The year is 2135. Earth has increased its monitoring of small celestial bodies with many space-based telescopes across the solar system. There have been hundreds of identified interstellar intruders, but all have looked like Borisev 2. ‘Oumuamua has remained a unique object the likes of which have never been seen again. It is decided that finding the object is imperative and the comet-chaser Laelaps is dispatched to hunt down ‘Oumuamua to investigate it. Boosted to 1% of lightspeed by a laser sail, the craft discarded its sail keeping its fusion engine ready to maneuver towards its “prey”.
In related news, Loeb is off to find that super-dense meteor off the coast of Papua New Guinea.
Harvard physicist plans expedition to find ‘alien artefact’ that fell from space
There are many trillions of small interstellar objects travelling the Milky Way. The claim that other space space faring people also inhabit the galaxy is not an extraordinary claim. Space faring people, as a category, become less extraordinary as the population increases. However, the odds that the first small interstellar traveler we detect is artificial is mid-boglingly small and therefore an extraordinary claim.

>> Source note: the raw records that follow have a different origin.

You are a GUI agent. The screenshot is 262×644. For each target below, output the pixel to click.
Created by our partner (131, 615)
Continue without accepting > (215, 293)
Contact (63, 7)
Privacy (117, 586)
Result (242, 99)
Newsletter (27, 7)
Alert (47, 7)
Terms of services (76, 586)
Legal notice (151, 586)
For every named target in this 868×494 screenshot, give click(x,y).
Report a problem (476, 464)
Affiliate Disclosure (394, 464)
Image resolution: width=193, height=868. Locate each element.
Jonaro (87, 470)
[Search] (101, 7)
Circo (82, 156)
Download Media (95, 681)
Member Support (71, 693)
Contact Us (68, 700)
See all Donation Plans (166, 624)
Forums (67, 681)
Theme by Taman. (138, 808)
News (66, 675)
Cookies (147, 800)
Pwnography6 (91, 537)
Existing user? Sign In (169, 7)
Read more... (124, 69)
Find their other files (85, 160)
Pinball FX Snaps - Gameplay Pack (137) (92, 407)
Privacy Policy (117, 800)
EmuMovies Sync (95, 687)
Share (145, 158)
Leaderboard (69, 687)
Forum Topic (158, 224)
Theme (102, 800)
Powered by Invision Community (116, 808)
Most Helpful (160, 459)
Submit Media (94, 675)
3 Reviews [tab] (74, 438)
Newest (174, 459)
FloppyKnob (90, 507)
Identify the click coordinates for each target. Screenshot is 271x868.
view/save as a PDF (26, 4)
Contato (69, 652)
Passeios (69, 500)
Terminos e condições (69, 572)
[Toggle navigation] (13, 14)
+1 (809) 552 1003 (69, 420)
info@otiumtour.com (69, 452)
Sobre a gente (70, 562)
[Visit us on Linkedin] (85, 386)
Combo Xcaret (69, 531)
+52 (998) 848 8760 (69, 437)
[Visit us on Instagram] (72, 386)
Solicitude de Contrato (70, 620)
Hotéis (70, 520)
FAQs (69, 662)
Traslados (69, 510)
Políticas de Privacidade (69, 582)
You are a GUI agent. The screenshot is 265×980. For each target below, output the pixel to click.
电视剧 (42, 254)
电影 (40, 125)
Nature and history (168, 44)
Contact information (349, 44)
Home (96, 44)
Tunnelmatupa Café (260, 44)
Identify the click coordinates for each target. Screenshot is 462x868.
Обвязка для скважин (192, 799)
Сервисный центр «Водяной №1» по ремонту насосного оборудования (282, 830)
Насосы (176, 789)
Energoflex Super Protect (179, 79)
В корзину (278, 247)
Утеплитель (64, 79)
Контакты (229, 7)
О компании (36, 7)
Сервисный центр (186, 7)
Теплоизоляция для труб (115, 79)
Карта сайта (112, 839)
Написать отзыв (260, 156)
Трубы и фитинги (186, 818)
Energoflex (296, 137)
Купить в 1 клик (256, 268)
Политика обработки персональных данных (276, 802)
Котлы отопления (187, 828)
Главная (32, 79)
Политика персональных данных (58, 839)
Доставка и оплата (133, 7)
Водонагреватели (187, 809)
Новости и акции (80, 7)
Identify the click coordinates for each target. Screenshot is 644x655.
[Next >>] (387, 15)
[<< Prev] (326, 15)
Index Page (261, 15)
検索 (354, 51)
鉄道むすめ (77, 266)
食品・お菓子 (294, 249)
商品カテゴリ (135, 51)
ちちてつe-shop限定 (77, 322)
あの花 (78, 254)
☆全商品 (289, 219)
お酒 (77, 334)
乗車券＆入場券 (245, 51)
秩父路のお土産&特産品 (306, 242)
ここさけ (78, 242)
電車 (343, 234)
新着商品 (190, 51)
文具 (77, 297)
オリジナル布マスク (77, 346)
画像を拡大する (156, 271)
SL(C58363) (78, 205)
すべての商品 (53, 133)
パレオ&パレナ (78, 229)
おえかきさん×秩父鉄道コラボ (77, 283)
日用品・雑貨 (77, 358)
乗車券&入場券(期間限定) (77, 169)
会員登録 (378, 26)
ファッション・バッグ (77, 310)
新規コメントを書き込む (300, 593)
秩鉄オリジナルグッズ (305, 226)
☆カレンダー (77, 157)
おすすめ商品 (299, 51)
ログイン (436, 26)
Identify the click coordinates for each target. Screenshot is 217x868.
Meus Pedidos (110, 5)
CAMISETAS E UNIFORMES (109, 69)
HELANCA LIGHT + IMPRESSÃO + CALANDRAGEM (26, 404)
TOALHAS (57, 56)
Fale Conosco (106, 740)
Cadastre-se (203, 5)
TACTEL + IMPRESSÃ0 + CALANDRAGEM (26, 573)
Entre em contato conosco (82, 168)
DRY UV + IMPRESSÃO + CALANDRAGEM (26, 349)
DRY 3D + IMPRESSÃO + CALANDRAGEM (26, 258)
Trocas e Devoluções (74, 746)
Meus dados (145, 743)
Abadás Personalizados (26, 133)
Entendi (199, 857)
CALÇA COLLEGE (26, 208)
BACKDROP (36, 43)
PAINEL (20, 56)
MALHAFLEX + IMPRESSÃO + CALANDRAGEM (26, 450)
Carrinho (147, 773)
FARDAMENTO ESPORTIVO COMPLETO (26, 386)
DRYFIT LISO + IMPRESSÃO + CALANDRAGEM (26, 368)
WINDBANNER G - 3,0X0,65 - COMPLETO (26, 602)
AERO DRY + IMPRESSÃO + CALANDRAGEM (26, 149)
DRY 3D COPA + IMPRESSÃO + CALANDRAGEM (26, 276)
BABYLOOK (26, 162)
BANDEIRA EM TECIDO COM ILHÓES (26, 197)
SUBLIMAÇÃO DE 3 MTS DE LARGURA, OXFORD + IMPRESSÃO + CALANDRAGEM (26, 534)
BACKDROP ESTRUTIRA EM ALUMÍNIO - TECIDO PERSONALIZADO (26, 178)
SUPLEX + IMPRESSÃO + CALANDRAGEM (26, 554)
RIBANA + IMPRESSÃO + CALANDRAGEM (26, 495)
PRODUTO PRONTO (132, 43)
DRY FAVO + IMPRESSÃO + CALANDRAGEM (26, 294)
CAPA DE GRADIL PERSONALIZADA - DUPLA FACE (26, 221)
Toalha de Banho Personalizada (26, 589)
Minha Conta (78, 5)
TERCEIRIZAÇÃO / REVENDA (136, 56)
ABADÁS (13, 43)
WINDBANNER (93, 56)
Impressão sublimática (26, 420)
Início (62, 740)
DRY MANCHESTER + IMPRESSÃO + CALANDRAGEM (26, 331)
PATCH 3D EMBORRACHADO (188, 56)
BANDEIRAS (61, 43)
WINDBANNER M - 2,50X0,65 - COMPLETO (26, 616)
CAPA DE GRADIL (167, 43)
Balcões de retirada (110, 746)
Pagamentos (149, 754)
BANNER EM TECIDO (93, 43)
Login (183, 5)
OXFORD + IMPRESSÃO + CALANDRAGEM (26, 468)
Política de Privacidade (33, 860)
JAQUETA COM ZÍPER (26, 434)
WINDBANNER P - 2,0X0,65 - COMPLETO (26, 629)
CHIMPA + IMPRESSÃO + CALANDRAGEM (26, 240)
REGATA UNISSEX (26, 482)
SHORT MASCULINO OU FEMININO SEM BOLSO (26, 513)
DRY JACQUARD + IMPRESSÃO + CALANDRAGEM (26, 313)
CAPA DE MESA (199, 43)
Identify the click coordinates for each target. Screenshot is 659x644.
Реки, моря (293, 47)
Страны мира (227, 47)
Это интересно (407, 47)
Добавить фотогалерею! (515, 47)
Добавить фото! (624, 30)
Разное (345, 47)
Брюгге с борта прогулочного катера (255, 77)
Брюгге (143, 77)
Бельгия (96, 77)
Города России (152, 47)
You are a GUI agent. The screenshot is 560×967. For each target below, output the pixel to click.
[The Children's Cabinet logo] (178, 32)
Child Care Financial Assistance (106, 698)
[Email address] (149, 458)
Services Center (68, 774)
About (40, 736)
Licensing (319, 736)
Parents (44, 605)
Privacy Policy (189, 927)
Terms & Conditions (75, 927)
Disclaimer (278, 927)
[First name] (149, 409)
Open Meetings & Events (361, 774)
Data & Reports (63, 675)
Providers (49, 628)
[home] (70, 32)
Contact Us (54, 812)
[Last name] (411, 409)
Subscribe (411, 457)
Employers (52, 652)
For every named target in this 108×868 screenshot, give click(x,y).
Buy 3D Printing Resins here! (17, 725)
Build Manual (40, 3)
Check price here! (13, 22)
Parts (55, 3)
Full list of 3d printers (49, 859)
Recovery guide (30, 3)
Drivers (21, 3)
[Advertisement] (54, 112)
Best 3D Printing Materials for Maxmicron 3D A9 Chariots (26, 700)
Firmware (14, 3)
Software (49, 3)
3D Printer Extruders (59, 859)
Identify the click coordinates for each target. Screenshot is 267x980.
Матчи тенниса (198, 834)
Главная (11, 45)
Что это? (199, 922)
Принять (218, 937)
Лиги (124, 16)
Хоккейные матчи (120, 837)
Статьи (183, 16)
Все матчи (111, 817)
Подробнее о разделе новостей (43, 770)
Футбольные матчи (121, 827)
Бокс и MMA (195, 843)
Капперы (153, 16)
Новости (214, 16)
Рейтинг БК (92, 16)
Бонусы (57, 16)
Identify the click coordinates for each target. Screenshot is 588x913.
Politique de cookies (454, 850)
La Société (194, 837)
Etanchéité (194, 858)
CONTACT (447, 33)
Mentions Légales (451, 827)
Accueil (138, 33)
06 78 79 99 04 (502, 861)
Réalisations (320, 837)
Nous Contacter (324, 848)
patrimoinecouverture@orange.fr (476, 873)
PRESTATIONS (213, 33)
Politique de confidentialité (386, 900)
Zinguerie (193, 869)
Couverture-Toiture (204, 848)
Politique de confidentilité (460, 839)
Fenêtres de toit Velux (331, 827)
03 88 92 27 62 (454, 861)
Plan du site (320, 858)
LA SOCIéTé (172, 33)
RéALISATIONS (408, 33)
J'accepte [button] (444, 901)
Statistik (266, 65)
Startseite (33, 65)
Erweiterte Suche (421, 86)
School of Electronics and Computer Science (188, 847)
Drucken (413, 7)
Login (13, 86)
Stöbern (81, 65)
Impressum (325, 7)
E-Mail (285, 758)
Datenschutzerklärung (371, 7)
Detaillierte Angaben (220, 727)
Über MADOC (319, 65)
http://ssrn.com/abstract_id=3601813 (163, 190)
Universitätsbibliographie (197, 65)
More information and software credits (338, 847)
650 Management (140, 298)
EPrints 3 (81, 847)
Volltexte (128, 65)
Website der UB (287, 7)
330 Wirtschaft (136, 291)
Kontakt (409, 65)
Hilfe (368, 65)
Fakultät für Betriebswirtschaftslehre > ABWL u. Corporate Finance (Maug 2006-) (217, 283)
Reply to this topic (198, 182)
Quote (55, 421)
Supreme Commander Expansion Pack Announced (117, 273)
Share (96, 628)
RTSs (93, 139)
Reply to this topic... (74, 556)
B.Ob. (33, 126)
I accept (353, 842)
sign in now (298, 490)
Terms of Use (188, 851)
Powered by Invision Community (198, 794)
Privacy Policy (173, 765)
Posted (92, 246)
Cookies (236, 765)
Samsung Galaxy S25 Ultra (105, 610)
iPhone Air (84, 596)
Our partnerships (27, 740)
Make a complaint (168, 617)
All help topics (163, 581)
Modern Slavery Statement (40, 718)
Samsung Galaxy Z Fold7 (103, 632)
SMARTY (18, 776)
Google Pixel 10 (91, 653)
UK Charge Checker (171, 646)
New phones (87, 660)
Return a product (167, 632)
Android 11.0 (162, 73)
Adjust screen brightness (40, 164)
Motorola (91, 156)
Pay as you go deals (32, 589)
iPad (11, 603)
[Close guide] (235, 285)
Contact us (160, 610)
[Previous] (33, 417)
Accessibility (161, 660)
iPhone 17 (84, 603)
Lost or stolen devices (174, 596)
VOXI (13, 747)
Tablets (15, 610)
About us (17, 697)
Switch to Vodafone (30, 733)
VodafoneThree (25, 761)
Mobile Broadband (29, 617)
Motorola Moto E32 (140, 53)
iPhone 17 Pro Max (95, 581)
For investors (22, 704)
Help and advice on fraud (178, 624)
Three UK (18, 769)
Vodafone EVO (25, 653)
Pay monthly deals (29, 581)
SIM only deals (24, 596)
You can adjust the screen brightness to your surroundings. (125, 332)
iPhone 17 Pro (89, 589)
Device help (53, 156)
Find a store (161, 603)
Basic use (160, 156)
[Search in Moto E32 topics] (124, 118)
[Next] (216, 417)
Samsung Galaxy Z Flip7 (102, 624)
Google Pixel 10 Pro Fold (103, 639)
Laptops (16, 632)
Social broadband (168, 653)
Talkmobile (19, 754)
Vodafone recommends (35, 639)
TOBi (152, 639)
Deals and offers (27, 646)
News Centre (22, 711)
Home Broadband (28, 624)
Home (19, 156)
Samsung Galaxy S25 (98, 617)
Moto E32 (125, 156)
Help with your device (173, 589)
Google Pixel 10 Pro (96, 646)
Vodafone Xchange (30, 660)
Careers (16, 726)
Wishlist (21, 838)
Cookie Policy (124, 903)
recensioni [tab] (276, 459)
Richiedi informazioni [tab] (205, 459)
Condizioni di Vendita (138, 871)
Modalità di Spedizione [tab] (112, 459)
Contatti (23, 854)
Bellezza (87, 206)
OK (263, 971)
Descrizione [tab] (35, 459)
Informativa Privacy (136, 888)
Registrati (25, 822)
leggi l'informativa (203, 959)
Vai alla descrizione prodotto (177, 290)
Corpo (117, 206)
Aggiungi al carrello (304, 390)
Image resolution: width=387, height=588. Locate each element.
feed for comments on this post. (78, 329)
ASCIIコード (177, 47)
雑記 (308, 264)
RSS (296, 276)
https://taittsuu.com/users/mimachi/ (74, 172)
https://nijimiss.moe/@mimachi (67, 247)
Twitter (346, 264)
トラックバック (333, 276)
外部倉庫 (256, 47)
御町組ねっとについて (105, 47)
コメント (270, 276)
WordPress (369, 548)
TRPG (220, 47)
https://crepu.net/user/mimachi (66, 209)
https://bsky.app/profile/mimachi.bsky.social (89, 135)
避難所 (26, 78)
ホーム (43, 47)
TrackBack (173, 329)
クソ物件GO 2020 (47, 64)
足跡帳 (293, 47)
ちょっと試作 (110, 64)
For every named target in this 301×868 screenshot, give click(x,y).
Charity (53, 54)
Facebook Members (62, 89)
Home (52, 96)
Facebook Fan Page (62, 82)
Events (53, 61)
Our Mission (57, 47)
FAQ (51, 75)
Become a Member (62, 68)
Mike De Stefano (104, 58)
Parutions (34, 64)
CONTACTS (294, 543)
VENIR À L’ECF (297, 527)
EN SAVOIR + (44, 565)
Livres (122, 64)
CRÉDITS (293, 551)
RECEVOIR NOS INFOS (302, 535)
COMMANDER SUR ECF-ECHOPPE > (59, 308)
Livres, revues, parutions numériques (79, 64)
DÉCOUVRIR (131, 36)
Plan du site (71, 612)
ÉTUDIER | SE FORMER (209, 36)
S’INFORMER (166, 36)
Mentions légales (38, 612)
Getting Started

Isn’t Loebs’s claim that the shape implies a solar sail of some type? If so, it also must overcome the tumbling problem. The problem can be overcome, the sail would provide the most acceleration whenever most of the reflective surface faced the sun. A pancake shaped object made of hydrogen or nitrogen will experience the greatest out-gassing when it presents the greatest surface area to sun. Same applies to the model presented here for H2 whether the the H2 conversion is widely distributed through the object or concentrated.
The claim that scientists aren’t willing to entertain the space-faring people hypothesis is simply wrong.
The main problem I have with the alien hypothesis here is that Oumuamua is a poor excuse for a starship. It started at “local standard of rest”, galactic flotsam traceable to no nearby star. In over a month, it managed to change velocity by 17 m/s (= 38 mph = 0.000000057 c), then headed out nowhere in particular. Why would the aliens have left a spaceship floating in interstellar space for geological time frames, aimed all that time to pass by the Sun in the blink of an eye and then go away, with a trifling course correction? Why are they doing a course correction while they leave it spinning aimlessly? If they are hiding their power, shouldn’t they have put off all course correction until they were further away, and if not, shouldn’t they have steered it into an orbit?
I have seen shards of rock explode:
https://m.youtube.com/watch?v=JZ4GVc88jTU
https://m.youtube.com/watch?v=-v-II1FPFSU
Maybe a shard of something like half dome that calved a bit on the way out?